The Effect of Changing the Step Size on the Light Sail's Orbits


  Since the light sail's orbit appeared to show signs of a deteriorating perigee I tried playing with the attitude of the sail relative to the direction of sunlight to get relatively more angular acceleration. In the figure below the direction on sunlight is to the left. The light sail's acceleration is along its normal n which is at an angle α relative to the horizontal axis. The changes to the equations of motion are also shown.
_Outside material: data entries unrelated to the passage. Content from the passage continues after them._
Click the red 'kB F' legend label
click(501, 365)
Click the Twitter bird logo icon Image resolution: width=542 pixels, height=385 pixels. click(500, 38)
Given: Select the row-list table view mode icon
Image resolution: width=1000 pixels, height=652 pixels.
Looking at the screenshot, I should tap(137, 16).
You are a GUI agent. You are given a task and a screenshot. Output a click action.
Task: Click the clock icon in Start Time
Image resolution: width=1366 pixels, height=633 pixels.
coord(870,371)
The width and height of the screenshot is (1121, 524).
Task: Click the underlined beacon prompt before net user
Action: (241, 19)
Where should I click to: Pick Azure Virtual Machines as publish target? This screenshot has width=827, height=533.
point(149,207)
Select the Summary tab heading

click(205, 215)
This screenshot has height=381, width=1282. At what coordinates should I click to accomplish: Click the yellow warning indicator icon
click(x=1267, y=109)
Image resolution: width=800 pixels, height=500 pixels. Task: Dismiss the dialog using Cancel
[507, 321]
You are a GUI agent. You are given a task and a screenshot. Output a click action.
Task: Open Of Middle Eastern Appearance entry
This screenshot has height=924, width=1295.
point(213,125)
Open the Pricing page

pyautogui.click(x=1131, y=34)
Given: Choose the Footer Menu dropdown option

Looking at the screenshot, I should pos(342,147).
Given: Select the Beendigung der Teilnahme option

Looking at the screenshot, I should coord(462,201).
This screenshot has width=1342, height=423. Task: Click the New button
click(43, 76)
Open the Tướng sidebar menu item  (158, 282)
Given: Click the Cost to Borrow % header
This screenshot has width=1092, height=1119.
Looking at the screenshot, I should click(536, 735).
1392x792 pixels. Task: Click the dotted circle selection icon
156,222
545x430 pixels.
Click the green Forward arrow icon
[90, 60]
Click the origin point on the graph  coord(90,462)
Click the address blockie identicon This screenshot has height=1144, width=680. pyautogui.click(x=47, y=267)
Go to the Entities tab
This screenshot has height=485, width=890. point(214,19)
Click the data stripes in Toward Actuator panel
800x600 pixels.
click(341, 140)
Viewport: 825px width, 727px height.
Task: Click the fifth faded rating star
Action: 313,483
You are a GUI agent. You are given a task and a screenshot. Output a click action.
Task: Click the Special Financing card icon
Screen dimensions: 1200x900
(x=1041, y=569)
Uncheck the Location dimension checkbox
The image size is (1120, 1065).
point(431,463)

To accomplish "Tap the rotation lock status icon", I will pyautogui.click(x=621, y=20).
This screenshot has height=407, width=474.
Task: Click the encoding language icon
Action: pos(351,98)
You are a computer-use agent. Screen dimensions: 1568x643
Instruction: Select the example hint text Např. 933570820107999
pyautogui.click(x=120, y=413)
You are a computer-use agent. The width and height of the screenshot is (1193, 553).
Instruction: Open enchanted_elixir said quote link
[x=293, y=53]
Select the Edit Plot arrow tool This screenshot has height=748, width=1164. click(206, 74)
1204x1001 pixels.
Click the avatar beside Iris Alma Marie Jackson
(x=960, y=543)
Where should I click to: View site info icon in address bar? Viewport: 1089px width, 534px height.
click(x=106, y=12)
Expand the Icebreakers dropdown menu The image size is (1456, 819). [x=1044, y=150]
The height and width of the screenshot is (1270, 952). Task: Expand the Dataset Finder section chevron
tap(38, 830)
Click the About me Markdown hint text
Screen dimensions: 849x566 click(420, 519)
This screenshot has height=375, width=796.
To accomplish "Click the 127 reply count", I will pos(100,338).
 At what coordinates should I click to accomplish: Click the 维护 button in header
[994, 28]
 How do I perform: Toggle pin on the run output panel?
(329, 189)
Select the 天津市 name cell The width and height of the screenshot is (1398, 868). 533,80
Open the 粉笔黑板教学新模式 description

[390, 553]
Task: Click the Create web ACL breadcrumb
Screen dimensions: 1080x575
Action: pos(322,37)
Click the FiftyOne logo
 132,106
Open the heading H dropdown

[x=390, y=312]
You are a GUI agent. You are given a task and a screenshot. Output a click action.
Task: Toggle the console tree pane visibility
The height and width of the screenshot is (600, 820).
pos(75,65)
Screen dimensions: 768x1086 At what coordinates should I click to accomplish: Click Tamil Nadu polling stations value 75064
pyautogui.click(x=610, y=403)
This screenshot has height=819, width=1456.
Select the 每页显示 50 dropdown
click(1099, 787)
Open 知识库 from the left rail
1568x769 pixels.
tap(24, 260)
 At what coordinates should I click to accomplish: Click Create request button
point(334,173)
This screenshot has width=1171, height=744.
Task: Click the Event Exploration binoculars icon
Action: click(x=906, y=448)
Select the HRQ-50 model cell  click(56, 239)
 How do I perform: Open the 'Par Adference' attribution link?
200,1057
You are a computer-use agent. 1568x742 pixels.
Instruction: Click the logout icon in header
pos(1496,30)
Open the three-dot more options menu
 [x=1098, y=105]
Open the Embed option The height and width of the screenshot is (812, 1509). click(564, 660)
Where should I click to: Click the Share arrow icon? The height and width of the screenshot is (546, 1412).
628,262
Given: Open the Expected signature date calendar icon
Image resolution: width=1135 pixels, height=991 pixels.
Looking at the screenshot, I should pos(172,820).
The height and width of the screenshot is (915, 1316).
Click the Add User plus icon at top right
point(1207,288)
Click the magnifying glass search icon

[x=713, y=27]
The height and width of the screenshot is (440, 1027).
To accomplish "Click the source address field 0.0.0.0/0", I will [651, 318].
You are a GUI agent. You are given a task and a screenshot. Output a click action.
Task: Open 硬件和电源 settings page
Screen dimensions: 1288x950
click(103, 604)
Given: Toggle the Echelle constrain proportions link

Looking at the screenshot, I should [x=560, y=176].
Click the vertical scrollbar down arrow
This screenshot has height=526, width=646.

The angle of the sail was set to α=π/2-θ when it was above the x-axis and moving away from the Sun and α=π/2 when it was below in order to restrict the acceleration some. The behavior was sensitive to the size of the step so Δt was set to 10 seconds. This gave better results for the behavior of Δr=r-r0.


It still drifts away from a ballistic object in the original circular orbit due to changes in the eccentricity and the period of the orbit.


Changing the step size resulted in a closer match of the light sail's Δv's with the transfer orbit  Δv's for insertion into the higher circular orbit.


So it appears that a light sail can make changes to a transfer orbit. Unfortunate, the apogee is on the sunward half of the orbit and one can't use sunlight to accelerate towards the sun to go into a higher circular orbit. This is where an auxiliary propulsion system would be needed if one wanted to do orbit changes. A flyby mission would not require orbit insertion.

Supplemental (Aug 1): After the passage of half a year the sunlight will be in the opposite direction (to the right in the first figure) and the Δv will be directed properly for insertion into the higher circular orbit. It may be possible for a light sail to slowly work its way out of a gravity well.